[Source data]

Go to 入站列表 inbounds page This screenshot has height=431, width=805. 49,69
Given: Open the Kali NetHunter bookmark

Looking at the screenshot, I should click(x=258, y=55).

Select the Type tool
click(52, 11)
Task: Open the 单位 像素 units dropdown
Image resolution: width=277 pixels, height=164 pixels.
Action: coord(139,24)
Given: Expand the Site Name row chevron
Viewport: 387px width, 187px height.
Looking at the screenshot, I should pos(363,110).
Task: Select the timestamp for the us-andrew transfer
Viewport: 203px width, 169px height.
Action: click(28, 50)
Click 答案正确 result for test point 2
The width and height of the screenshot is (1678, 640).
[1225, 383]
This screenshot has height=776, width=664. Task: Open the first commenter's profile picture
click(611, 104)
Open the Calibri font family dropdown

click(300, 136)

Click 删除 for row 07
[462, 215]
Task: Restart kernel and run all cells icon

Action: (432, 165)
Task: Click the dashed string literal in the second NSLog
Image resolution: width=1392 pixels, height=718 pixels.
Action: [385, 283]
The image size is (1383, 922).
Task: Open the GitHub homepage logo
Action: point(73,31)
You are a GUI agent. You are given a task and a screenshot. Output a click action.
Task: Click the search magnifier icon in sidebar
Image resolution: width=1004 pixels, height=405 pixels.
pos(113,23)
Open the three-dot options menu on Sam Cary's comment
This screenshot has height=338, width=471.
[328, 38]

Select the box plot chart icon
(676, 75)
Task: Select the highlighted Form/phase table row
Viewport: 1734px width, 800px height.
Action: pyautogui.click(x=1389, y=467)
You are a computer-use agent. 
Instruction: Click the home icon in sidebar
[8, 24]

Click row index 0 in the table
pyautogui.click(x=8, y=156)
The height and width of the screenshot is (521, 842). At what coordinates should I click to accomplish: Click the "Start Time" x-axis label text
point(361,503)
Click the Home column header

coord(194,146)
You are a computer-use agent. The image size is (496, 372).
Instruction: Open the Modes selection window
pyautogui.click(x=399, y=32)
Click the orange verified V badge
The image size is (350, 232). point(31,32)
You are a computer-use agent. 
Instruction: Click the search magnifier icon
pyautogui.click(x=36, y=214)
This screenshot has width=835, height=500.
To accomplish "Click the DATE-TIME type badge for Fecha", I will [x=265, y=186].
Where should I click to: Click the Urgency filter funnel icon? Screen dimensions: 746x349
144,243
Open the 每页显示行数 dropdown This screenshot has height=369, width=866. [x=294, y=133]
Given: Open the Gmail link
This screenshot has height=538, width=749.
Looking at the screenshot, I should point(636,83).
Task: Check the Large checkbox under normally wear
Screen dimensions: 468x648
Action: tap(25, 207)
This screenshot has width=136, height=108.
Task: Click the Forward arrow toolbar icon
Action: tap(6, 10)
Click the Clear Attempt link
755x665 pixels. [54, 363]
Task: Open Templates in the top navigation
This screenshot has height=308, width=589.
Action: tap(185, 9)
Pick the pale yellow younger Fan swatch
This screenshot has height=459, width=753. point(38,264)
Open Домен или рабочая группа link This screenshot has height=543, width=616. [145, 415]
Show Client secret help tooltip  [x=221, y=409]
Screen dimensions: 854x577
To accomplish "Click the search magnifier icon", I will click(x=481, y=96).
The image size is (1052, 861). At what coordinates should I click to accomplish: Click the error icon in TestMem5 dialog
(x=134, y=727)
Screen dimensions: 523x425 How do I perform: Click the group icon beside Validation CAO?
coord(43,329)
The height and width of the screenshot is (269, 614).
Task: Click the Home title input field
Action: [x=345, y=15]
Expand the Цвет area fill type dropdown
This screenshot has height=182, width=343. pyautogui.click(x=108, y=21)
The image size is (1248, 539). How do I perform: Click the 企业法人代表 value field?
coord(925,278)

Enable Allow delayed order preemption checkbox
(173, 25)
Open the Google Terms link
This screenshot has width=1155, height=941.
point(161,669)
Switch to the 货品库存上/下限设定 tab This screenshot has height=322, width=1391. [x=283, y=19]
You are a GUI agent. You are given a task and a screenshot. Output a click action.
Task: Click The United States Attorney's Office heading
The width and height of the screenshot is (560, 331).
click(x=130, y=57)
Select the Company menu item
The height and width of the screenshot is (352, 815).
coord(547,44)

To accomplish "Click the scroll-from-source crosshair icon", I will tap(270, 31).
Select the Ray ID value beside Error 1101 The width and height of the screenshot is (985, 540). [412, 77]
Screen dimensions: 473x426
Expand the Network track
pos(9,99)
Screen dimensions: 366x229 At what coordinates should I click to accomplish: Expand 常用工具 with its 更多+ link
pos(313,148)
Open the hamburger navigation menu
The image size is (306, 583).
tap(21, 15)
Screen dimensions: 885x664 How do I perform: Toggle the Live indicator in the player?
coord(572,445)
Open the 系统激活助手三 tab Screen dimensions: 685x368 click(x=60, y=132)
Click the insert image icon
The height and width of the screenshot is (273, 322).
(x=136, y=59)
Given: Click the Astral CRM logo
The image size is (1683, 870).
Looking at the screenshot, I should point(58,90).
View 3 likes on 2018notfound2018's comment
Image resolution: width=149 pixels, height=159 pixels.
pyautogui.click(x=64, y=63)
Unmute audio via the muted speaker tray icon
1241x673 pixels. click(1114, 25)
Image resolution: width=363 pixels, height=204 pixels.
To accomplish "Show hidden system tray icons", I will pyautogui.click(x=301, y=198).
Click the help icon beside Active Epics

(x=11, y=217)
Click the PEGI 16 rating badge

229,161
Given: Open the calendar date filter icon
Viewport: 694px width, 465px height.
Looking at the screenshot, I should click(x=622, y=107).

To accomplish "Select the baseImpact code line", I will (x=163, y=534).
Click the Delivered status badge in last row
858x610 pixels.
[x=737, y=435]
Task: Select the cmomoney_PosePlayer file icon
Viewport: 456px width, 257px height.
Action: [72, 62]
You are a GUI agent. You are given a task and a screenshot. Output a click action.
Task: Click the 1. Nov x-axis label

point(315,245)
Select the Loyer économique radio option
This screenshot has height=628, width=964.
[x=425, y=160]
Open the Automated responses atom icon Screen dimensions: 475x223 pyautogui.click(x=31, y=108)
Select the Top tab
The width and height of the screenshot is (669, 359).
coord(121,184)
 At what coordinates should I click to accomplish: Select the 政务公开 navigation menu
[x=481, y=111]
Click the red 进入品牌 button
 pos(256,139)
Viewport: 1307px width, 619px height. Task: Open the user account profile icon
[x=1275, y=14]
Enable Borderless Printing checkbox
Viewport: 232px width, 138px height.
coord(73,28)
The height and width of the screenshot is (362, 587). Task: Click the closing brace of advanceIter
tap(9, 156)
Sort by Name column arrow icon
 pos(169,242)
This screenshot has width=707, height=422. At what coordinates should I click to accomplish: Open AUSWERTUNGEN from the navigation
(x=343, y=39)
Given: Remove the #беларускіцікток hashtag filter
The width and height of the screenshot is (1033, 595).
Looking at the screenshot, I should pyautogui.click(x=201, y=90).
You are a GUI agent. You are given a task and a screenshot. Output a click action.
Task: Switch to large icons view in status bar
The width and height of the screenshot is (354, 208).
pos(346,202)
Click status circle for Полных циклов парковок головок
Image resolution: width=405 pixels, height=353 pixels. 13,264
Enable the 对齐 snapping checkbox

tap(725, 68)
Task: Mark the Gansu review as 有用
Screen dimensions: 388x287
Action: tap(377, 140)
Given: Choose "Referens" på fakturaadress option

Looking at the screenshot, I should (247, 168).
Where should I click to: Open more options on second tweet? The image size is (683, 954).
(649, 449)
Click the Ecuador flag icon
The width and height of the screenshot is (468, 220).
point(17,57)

[Prompt]
Once more, write out all of the entries above exactly.

[Response area]
Go to 入站列表 inbounds page This screenshot has height=431, width=805. 49,69
Given: Open the Kali NetHunter bookmark

Looking at the screenshot, I should click(x=258, y=55).

Select the Type tool
click(52, 11)
Task: Open the 单位 像素 units dropdown
Image resolution: width=277 pixels, height=164 pixels.
Action: coord(139,24)
Given: Expand the Site Name row chevron
Viewport: 387px width, 187px height.
Looking at the screenshot, I should pos(363,110).
Task: Select the timestamp for the us-andrew transfer
Viewport: 203px width, 169px height.
Action: click(28, 50)
Click 答案正确 result for test point 2
The width and height of the screenshot is (1678, 640).
[1225, 383]
This screenshot has height=776, width=664. Task: Open the first commenter's profile picture
click(611, 104)
Open the Calibri font family dropdown

click(300, 136)

Click 删除 for row 07
[462, 215]
Task: Restart kernel and run all cells icon

Action: (432, 165)
Task: Click the dashed string literal in the second NSLog
Image resolution: width=1392 pixels, height=718 pixels.
Action: [385, 283]
The image size is (1383, 922).
Task: Open the GitHub homepage logo
Action: point(73,31)
You are a GUI agent. You are given a task and a screenshot. Output a click action.
Task: Click the search magnifier icon in sidebar
Image resolution: width=1004 pixels, height=405 pixels.
pos(113,23)
Open the three-dot options menu on Sam Cary's comment
This screenshot has height=338, width=471.
[328, 38]

Select the box plot chart icon
(676, 75)
Task: Select the highlighted Form/phase table row
Viewport: 1734px width, 800px height.
Action: pyautogui.click(x=1389, y=467)
You are a computer-use agent. 
Instruction: Click the home icon in sidebar
[8, 24]

Click row index 0 in the table
pyautogui.click(x=8, y=156)
The height and width of the screenshot is (521, 842). At what coordinates should I click to accomplish: Click the "Start Time" x-axis label text
point(361,503)
Click the Home column header

coord(194,146)
You are a computer-use agent. The image size is (496, 372).
Instruction: Open the Modes selection window
pyautogui.click(x=399, y=32)
Click the orange verified V badge
The image size is (350, 232). point(31,32)
You are a computer-use agent. 
Instruction: Click the search magnifier icon
pyautogui.click(x=36, y=214)
This screenshot has width=835, height=500.
To accomplish "Click the DATE-TIME type badge for Fecha", I will [x=265, y=186].
Where should I click to: Click the Urgency filter funnel icon? Screen dimensions: 746x349
144,243
Open the 每页显示行数 dropdown This screenshot has height=369, width=866. [x=294, y=133]
Given: Open the Gmail link
This screenshot has height=538, width=749.
Looking at the screenshot, I should point(636,83).
Task: Check the Large checkbox under normally wear
Screen dimensions: 468x648
Action: tap(25, 207)
This screenshot has width=136, height=108.
Task: Click the Forward arrow toolbar icon
Action: tap(6, 10)
Click the Clear Attempt link
755x665 pixels. [54, 363]
Task: Open Templates in the top navigation
This screenshot has height=308, width=589.
Action: tap(185, 9)
Pick the pale yellow younger Fan swatch
This screenshot has height=459, width=753. point(38,264)
Open Домен или рабочая группа link This screenshot has height=543, width=616. [145, 415]
Show Client secret help tooltip  [x=221, y=409]
Screen dimensions: 854x577
To accomplish "Click the search magnifier icon", I will click(x=481, y=96).
The image size is (1052, 861). At what coordinates should I click to accomplish: Click the error icon in TestMem5 dialog
(x=134, y=727)
Screen dimensions: 523x425 How do I perform: Click the group icon beside Validation CAO?
coord(43,329)
The height and width of the screenshot is (269, 614).
Task: Click the Home title input field
Action: [x=345, y=15]
Expand the Цвет area fill type dropdown
This screenshot has height=182, width=343. pyautogui.click(x=108, y=21)
The image size is (1248, 539). How do I perform: Click the 企业法人代表 value field?
coord(925,278)

Enable Allow delayed order preemption checkbox
(173, 25)
Open the Google Terms link
This screenshot has width=1155, height=941.
point(161,669)
Switch to the 货品库存上/下限设定 tab This screenshot has height=322, width=1391. [x=283, y=19]
You are a GUI agent. You are given a task and a screenshot. Output a click action.
Task: Click The United States Attorney's Office heading
The width and height of the screenshot is (560, 331).
click(x=130, y=57)
Select the Company menu item
The height and width of the screenshot is (352, 815).
coord(547,44)

To accomplish "Click the scroll-from-source crosshair icon", I will tap(270, 31).
Select the Ray ID value beside Error 1101 The width and height of the screenshot is (985, 540). [412, 77]
Screen dimensions: 473x426
Expand the Network track
pos(9,99)
Screen dimensions: 366x229 At what coordinates should I click to accomplish: Expand 常用工具 with its 更多+ link
pos(313,148)
Open the hamburger navigation menu
The image size is (306, 583).
tap(21, 15)
Screen dimensions: 885x664 How do I perform: Toggle the Live indicator in the player?
coord(572,445)
Open the 系统激活助手三 tab Screen dimensions: 685x368 click(x=60, y=132)
Click the insert image icon
The height and width of the screenshot is (273, 322).
(x=136, y=59)
Given: Click the Astral CRM logo
The image size is (1683, 870).
Looking at the screenshot, I should point(58,90).
View 3 likes on 2018notfound2018's comment
Image resolution: width=149 pixels, height=159 pixels.
pyautogui.click(x=64, y=63)
Unmute audio via the muted speaker tray icon
1241x673 pixels. click(1114, 25)
Image resolution: width=363 pixels, height=204 pixels.
To accomplish "Show hidden system tray icons", I will pyautogui.click(x=301, y=198).
Click the help icon beside Active Epics

(x=11, y=217)
Click the PEGI 16 rating badge

229,161
Given: Open the calendar date filter icon
Viewport: 694px width, 465px height.
Looking at the screenshot, I should click(x=622, y=107).

To accomplish "Select the baseImpact code line", I will (x=163, y=534).
Click the Delivered status badge in last row
858x610 pixels.
[x=737, y=435]
Task: Select the cmomoney_PosePlayer file icon
Viewport: 456px width, 257px height.
Action: [72, 62]
You are a GUI agent. You are given a task and a screenshot. Output a click action.
Task: Click the 1. Nov x-axis label

point(315,245)
Select the Loyer économique radio option
This screenshot has height=628, width=964.
[x=425, y=160]
Open the Automated responses atom icon Screen dimensions: 475x223 pyautogui.click(x=31, y=108)
Select the Top tab
The width and height of the screenshot is (669, 359).
coord(121,184)
 At what coordinates should I click to accomplish: Select the 政务公开 navigation menu
[x=481, y=111]
Click the red 进入品牌 button
 pos(256,139)
Viewport: 1307px width, 619px height. Task: Open the user account profile icon
[x=1275, y=14]
Enable Borderless Printing checkbox
Viewport: 232px width, 138px height.
coord(73,28)
The height and width of the screenshot is (362, 587). Task: Click the closing brace of advanceIter
tap(9, 156)
Sort by Name column arrow icon
 pos(169,242)
This screenshot has width=707, height=422. At what coordinates should I click to accomplish: Open AUSWERTUNGEN from the navigation
(x=343, y=39)
Given: Remove the #беларускіцікток hashtag filter
The width and height of the screenshot is (1033, 595).
Looking at the screenshot, I should pyautogui.click(x=201, y=90).
You are a GUI agent. You are given a task and a screenshot. Output a click action.
Task: Switch to large icons view in status bar
The width and height of the screenshot is (354, 208).
pos(346,202)
Click status circle for Полных циклов парковок головок
Image resolution: width=405 pixels, height=353 pixels. 13,264
Enable the 对齐 snapping checkbox

tap(725, 68)
Task: Mark the Gansu review as 有用
Screen dimensions: 388x287
Action: tap(377, 140)
Given: Choose "Referens" på fakturaadress option

Looking at the screenshot, I should (247, 168).
Where should I click to: Open more options on second tweet? The image size is (683, 954).
(649, 449)
Click the Ecuador flag icon
The width and height of the screenshot is (468, 220).
point(17,57)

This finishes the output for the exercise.